Scotland failing to celebrate its sculptural art, says Demarco
Famed artist and promoter Richard Demarco CBE will tell a gathering of the art world’s top figures that Scottish sculpture is facing a daunting future.
Mr Demarco, one of the country’s most prominent advocates for contemporary art, will speak at a conference at Marchmont House this weekend.
The Edinburgh-born artist will tell gathered auctioneers, dealers, collectors and enthusiasts visual arts are “under-celebrated” in Scotland.
The Exploring Modern Scottish Sculpture event has been organised at the 18th century Borders mansion to celebrate UK modern sculpture.
Speaking ahead of the conference, Mr Demarco said: “Scottish sculpture has been under-celebrated even though the country has been home to some highly important sculptors.
“The task facing out art world is daunting when I compare Scotland to Italy where, in the heart of the Tuscan hills, is the incomparable collection created by Giuliano Gori in what is known as La Fattoria di Celle.”
Mr Demarco – who co-founded the Traverse Theatre in Edinburgh in 1963 – called on Scottish politicians to reconsider the role of sculpture in society.
He referred to art theorist Joseph Beuys’ idea of “social sculpture” playing a part in shaping society.
On Saturday, Mr Demarco will tell the conference that politicians need to be bold in celebrating artists to inspire new generations and put art back at the heart of daily life.
He added that the collection of modern work on display at the venue represents a beacon of hope for Scotland’s cultural future.
The event is the second in a year-long series promoting Scotland’s arts and crafts organised by Marchmont House and Lyon & Turnbull fine art auctioneers.
Marchmont’s director, Hugo Burge, said: “It is an honour to have Richard Demarco return to Marchmont, where he previously worked with the McEwen family to support Scottish arts – to build on the creative DNA the house has had and to look to the future.

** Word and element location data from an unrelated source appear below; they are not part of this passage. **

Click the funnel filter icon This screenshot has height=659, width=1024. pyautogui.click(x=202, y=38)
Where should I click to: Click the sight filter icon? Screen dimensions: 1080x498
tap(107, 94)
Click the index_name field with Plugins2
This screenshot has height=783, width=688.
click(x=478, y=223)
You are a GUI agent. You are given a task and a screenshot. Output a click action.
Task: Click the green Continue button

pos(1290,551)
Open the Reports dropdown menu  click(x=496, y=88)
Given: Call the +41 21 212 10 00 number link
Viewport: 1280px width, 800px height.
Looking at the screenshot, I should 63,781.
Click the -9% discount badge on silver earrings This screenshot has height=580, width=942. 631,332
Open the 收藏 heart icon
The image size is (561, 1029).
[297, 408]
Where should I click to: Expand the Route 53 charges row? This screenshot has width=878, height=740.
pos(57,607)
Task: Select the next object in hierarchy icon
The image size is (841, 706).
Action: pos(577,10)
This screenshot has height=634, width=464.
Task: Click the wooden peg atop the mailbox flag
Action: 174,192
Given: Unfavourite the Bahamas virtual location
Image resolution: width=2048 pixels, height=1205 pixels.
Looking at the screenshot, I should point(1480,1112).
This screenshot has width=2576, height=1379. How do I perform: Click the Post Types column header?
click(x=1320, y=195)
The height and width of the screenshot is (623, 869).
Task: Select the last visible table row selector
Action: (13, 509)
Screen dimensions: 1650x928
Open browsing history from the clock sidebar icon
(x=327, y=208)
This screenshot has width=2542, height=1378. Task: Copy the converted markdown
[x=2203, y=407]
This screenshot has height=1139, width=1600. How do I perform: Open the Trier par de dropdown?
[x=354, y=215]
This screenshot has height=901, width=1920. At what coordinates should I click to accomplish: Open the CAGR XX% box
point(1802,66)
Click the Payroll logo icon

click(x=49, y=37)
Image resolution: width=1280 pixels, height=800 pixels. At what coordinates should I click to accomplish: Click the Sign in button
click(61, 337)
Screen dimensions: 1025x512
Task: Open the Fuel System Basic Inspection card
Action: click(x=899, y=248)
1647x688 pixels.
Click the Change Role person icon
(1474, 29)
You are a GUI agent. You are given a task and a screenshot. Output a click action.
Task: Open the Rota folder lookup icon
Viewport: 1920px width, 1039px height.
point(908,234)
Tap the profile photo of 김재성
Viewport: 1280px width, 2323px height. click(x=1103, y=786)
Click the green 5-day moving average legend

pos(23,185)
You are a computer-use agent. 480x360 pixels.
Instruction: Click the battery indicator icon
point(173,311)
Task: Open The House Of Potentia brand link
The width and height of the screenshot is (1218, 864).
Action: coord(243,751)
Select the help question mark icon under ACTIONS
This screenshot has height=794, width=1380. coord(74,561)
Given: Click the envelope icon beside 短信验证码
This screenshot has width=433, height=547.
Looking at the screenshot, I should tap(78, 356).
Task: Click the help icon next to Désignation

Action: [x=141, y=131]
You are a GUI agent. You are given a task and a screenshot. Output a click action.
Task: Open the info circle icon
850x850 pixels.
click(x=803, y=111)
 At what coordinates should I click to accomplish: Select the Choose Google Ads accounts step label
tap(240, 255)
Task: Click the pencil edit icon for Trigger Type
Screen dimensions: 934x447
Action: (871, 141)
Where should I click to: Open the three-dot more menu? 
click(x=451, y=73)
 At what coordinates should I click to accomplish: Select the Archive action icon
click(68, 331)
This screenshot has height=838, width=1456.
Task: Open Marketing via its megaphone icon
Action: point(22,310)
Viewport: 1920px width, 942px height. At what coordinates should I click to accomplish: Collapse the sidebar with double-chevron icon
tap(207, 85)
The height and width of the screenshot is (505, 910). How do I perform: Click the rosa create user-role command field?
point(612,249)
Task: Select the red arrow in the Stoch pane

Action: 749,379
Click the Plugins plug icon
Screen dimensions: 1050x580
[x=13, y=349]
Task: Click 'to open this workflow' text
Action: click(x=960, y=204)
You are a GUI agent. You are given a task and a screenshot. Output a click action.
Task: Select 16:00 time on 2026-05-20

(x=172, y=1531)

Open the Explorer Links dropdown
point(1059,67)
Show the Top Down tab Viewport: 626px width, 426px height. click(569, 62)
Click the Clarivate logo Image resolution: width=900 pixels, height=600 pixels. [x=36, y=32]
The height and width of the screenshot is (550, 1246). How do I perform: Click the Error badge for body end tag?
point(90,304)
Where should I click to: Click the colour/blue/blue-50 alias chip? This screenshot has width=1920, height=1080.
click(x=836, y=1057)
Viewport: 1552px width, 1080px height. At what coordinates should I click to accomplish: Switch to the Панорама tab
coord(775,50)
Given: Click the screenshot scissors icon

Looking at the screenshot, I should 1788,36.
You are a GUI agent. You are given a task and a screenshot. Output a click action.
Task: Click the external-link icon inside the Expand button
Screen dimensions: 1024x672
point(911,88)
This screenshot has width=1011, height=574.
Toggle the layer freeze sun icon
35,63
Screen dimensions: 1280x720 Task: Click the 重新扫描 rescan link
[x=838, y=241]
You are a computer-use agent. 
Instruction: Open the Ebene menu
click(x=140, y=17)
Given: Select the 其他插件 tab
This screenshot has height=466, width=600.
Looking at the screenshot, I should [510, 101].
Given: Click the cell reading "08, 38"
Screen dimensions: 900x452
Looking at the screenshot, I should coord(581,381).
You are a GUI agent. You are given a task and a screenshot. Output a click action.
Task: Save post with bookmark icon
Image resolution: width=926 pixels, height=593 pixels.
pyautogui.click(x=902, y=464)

“I’m excited we will be hosting a magical collection of artists, experts and enthusiasts to celebrate the subject of modern Scottish sculpture, celebrate hidden stories and celebrate a purposeful future for the role of art in Scotland.”
The tour of the sculpture at Marchmont House this weekend will include work by William Turnbull, Eduardo Paolozzi and Tim Stead, as well as local artists Charlie Poulsen, Keith McCarter and Frippy Jameson.
Philip Smith, the associate director of Lyon & Turnbull, added: “Marchmont is the perfect location to host a forum, the presentation of such a wonderful contemporary sculpture collection in a historic Scottish setting will make for a truly unique event.
Tickets for the event are available online from £55.